Aim of the task:
Only lines containing the string "info" belong in the answer; copy all of them from the entries.

Material to process:
=====
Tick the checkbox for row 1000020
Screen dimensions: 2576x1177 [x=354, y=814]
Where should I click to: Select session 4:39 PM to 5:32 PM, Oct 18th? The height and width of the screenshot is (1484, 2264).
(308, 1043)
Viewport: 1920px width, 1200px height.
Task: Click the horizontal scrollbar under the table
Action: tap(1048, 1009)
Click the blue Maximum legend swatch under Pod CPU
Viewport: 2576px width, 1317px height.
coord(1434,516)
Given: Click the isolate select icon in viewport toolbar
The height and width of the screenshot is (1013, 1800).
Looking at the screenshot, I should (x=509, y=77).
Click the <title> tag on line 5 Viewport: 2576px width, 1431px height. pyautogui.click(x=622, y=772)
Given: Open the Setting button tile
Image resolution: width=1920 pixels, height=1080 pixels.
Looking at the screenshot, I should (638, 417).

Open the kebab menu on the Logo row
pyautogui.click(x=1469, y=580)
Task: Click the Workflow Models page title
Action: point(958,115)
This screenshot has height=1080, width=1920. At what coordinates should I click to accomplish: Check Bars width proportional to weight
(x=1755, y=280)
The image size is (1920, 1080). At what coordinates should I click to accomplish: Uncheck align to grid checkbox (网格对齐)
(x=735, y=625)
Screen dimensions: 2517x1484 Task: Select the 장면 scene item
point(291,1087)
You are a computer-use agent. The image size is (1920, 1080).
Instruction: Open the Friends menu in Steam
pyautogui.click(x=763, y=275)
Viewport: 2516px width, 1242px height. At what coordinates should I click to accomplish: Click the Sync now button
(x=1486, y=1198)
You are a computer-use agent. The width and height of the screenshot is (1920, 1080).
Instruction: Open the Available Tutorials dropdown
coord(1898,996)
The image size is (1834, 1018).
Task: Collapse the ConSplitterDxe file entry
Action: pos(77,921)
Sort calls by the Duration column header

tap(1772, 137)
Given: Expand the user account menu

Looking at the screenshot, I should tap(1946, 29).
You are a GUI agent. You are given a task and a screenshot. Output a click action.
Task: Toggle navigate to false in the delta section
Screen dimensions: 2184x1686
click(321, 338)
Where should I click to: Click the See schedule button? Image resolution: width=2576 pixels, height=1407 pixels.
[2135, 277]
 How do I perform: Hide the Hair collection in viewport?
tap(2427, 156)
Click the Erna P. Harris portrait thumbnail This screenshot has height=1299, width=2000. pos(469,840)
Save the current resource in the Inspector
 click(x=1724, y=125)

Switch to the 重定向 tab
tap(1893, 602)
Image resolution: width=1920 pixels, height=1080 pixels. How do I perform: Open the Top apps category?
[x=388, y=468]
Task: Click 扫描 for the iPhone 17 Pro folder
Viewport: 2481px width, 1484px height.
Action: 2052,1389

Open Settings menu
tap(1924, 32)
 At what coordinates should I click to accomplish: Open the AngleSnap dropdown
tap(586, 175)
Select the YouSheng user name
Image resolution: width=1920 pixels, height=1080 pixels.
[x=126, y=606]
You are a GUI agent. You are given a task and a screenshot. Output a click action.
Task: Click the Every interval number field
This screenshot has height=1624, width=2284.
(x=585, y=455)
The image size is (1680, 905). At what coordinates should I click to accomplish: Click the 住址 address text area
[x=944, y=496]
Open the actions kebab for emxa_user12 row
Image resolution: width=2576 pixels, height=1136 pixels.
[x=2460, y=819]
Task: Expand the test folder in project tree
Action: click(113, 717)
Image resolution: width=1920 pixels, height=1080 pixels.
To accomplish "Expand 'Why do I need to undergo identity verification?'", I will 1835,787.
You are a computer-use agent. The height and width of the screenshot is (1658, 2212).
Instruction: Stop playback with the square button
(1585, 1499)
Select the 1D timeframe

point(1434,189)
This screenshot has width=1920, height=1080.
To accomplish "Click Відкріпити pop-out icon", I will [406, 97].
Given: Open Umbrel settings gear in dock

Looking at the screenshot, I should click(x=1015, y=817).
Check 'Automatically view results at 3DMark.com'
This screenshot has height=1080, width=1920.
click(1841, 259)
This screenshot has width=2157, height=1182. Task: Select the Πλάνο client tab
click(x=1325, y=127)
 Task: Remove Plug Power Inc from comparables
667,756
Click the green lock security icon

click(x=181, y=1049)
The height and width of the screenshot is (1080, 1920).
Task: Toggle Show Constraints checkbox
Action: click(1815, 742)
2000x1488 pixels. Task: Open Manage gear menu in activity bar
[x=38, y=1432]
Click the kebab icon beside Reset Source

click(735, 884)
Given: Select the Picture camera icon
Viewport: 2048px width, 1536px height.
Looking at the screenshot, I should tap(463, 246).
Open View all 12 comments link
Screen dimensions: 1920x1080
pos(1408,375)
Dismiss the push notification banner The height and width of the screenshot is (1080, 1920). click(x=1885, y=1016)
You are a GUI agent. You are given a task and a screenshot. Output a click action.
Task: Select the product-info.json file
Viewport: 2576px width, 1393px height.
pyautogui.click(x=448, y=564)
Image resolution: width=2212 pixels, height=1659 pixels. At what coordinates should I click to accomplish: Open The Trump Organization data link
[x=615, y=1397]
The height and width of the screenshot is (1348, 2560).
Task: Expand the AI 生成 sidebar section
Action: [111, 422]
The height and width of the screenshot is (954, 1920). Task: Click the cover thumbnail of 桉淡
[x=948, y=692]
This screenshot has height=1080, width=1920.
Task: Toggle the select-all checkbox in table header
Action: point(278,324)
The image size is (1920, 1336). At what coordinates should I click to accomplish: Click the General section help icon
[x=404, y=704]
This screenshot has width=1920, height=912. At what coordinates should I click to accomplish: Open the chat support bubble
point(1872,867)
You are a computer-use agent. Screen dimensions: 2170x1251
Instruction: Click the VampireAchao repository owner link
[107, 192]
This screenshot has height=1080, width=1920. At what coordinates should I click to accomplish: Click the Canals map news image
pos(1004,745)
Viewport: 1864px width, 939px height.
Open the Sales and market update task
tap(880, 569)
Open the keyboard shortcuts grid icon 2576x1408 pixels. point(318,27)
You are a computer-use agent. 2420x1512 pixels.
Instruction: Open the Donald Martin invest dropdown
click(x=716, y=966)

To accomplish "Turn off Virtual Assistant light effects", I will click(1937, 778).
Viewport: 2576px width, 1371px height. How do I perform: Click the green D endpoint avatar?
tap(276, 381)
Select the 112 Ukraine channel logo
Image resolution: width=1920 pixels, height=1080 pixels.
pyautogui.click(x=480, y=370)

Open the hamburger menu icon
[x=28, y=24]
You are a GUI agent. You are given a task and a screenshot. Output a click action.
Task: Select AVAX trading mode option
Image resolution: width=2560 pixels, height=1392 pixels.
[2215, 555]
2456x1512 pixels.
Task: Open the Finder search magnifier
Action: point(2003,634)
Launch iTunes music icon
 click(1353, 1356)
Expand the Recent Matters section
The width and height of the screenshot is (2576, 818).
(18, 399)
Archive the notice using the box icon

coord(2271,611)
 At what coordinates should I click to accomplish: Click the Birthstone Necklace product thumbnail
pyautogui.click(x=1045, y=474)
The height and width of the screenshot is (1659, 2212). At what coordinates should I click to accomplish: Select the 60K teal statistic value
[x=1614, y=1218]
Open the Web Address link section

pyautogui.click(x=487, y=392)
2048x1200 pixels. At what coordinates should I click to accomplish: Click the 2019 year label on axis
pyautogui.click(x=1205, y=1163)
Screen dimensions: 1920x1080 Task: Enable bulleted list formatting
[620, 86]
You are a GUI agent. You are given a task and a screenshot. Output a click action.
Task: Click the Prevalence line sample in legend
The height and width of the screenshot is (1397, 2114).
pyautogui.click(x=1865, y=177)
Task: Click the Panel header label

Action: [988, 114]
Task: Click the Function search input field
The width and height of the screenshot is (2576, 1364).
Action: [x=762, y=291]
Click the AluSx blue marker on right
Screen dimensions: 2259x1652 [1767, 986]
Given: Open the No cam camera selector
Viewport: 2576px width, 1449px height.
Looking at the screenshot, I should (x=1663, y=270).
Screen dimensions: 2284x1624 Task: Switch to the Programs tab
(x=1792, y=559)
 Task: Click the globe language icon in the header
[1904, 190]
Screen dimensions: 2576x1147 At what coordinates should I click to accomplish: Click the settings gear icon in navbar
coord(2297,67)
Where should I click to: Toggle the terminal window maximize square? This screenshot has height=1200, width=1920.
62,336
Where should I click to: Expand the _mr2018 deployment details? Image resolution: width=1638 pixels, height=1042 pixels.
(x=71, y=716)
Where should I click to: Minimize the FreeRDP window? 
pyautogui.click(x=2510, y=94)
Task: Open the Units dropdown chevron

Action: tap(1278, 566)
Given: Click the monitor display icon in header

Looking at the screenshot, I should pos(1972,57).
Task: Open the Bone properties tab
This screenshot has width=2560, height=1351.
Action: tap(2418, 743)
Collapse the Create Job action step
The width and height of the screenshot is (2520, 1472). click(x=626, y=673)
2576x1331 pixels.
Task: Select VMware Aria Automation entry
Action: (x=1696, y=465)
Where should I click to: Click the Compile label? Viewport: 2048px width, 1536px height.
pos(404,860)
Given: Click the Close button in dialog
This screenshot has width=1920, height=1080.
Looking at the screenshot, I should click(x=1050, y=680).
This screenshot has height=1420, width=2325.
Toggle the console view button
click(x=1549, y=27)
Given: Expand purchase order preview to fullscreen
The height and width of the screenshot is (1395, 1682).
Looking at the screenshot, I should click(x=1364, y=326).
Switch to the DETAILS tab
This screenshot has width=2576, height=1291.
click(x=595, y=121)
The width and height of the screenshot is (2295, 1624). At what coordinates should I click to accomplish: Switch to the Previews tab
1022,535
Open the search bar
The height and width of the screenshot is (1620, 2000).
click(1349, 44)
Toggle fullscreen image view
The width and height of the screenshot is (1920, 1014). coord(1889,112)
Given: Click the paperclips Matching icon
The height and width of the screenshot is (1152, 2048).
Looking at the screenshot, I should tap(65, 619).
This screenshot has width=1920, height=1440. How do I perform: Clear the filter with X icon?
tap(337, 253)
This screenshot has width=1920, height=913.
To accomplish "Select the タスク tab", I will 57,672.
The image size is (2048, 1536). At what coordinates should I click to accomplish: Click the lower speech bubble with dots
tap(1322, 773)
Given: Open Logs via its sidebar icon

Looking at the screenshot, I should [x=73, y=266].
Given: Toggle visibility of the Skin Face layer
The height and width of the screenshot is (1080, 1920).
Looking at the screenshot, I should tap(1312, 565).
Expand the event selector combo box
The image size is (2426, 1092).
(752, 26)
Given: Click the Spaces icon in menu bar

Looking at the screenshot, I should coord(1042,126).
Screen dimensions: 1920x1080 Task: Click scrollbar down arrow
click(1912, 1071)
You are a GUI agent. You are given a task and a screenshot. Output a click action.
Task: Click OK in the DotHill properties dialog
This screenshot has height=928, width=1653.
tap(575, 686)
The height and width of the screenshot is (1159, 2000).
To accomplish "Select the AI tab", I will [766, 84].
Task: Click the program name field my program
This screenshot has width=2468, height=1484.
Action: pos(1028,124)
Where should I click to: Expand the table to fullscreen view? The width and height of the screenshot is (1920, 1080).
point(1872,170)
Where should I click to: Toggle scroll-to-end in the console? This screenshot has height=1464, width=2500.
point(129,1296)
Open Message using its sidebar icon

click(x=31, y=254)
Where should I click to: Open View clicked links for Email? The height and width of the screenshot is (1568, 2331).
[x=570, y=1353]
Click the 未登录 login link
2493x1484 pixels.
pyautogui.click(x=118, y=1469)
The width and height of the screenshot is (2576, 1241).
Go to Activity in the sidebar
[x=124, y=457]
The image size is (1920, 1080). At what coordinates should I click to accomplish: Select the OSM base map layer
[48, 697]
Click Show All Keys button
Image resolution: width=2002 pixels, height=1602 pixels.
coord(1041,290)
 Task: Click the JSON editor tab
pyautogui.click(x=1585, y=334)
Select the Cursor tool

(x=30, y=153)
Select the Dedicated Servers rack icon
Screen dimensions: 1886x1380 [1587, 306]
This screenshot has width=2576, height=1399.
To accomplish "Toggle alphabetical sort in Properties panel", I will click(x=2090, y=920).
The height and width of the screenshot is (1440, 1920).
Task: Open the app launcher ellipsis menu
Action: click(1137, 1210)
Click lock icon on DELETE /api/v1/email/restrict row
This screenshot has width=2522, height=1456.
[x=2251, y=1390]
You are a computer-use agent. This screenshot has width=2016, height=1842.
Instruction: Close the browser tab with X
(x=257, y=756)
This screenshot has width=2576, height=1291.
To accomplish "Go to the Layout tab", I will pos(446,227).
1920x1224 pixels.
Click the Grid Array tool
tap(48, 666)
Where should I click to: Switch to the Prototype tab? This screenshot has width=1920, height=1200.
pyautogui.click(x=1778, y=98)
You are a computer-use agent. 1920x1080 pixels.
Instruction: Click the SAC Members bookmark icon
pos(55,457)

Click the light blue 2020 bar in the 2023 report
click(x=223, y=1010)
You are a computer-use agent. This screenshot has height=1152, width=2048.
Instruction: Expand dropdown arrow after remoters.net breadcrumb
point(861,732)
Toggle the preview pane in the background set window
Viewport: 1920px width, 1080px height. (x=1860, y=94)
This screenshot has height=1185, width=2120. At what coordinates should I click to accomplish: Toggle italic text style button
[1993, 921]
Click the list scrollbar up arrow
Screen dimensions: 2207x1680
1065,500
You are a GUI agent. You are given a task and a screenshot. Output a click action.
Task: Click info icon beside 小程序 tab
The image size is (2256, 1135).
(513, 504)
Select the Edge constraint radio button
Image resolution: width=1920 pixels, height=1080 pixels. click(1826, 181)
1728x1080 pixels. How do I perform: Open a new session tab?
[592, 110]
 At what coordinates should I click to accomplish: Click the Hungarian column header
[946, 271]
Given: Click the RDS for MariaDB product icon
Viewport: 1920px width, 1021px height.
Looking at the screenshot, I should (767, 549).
=====
Response to this exercise:
Task: Select the product-info.json file
Task: Click info icon beside 小程序 tab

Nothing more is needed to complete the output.